Di sisi lain menurunnya selera sebagian masyarakat terhadap makanan tradisional Indonesia antara lain disebabkan karena adanya perubahan gaya hidup, perubahan sosial budaya, perkembangan ekonomi dalam kehidupan masyarakat.
Di samping itu kebiasaan masyarakat terhadap makan di luar, gencarnya promosi dan tersedianya makanan asing di berbagai kota besar juga sebagai salah satu faktor mengapa masyarakat lebih menyukai makanan asing dari pada makanan kita sendiri. Selera masyarakat terhadap pangan berubah seiring dengan semakin maraknya jenis pangan olahan yang siap saji dan praktis, serta dapat diperoleh dengan mudah. Perubahan gaya hidup masyarakat berpengaruh pula pada gaya makan. Mungkin orang akan gengsi mengkonsumsi jagung dan ubi kayu karena komoditas tersebut sudah mempunyai trade mark sebagai barang inferior, yang hanya cocok untuk kalangan bawah. Masyarakat mengalihkan fungsi jagung dan ubi kayu, tidak lagi sebagai makanan pokok tetapi sebagai makanan selingan atau snack, sehingga jumlah yang dikonsumsi juga sangat terbatas.

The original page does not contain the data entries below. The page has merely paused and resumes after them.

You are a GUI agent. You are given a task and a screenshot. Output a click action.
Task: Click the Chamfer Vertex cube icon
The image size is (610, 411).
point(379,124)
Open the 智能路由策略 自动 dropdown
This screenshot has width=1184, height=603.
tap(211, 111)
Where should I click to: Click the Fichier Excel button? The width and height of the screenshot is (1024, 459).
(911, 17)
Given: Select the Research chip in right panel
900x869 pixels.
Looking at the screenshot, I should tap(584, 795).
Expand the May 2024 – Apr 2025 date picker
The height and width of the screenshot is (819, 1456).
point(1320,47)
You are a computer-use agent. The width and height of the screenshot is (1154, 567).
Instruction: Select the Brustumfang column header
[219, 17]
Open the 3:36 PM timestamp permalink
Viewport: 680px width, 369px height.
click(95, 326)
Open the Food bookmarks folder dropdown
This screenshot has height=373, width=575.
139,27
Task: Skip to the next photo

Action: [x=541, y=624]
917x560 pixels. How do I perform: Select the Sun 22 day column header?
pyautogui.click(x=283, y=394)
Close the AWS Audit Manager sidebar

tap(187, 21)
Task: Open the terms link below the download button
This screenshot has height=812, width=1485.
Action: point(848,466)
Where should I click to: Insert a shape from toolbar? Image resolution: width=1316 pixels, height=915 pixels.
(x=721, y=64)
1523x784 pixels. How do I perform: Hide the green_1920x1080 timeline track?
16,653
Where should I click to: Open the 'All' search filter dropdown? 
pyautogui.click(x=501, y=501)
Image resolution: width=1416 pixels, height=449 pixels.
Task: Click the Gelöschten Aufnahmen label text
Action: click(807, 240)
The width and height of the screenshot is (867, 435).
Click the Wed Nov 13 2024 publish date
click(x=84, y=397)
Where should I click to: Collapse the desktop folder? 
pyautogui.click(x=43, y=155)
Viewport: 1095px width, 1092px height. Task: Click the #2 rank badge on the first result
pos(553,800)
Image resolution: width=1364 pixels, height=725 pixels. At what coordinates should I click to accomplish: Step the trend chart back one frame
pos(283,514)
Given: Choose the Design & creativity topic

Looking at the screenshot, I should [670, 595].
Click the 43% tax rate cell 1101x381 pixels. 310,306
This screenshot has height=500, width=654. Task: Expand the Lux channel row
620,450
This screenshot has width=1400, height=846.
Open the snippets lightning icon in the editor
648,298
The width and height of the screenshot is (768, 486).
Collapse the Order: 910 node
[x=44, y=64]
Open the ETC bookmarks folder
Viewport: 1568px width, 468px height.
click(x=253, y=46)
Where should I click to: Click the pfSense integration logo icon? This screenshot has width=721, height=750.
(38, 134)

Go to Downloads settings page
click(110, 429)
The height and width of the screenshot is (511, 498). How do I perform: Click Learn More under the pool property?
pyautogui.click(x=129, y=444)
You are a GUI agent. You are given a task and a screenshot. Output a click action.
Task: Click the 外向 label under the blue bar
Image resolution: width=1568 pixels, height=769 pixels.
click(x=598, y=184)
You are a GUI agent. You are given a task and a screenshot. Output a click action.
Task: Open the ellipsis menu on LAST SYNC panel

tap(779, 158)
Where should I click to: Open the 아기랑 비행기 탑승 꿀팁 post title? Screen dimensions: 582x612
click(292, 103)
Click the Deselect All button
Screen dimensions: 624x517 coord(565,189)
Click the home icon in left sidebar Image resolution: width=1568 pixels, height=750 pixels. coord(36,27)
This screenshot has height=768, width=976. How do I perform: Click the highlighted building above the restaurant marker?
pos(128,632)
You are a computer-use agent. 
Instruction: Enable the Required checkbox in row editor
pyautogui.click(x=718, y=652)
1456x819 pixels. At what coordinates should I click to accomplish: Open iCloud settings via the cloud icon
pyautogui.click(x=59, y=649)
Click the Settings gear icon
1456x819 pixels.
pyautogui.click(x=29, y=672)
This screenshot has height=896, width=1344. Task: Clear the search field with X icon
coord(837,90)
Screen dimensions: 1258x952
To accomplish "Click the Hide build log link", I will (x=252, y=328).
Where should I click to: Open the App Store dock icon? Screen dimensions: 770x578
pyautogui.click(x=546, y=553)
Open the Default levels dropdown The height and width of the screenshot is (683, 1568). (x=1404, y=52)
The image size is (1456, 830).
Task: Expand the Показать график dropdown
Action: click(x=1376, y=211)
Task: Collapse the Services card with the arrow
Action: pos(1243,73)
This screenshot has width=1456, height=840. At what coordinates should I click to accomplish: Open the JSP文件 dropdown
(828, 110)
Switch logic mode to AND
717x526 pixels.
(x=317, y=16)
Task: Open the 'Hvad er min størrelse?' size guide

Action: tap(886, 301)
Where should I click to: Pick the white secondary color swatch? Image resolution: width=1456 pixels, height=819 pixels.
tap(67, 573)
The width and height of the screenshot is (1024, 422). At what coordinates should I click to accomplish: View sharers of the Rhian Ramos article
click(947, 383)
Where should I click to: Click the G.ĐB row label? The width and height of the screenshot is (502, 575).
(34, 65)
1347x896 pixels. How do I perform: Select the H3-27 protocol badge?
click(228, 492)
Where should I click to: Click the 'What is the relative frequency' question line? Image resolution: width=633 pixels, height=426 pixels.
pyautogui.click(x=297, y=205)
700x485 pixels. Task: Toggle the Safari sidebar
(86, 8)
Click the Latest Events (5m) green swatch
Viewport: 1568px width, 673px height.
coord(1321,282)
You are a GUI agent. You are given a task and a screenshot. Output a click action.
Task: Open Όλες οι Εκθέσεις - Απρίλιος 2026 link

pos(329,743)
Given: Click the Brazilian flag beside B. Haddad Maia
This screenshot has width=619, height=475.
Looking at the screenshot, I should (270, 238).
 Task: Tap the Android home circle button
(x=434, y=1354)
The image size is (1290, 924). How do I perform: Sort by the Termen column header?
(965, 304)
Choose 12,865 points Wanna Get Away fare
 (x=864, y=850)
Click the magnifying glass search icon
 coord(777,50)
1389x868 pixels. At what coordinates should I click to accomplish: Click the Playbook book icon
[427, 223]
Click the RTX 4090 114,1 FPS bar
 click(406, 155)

Dari berbagai fenomena tersebut menunjukkan bahwa pangan lokal seperti jagung dan ubi kayu telah ditinggalkan oleh masyarakat, dan pangan global seperti mie semakin digemari oleh masyarakat.
Kita juga harus introspeksi apakah kondisi makanan tradisional kita dapat tampil menarik, mampu bersaing terutama dalam aspek kepraktisan, kebersihan, pengolahan, penampilan dan penyajian dengan makanan asing. Keberhasilan kebijakan diversifikasi konsumsi pangan penting tidak hanya untuk meningkatkan kualitas sumberdaya manusia, tetapi juga berdampak positif pada ketahanan pangan, pendapatan petani dan agroindustri pangan serta menghemat devisa.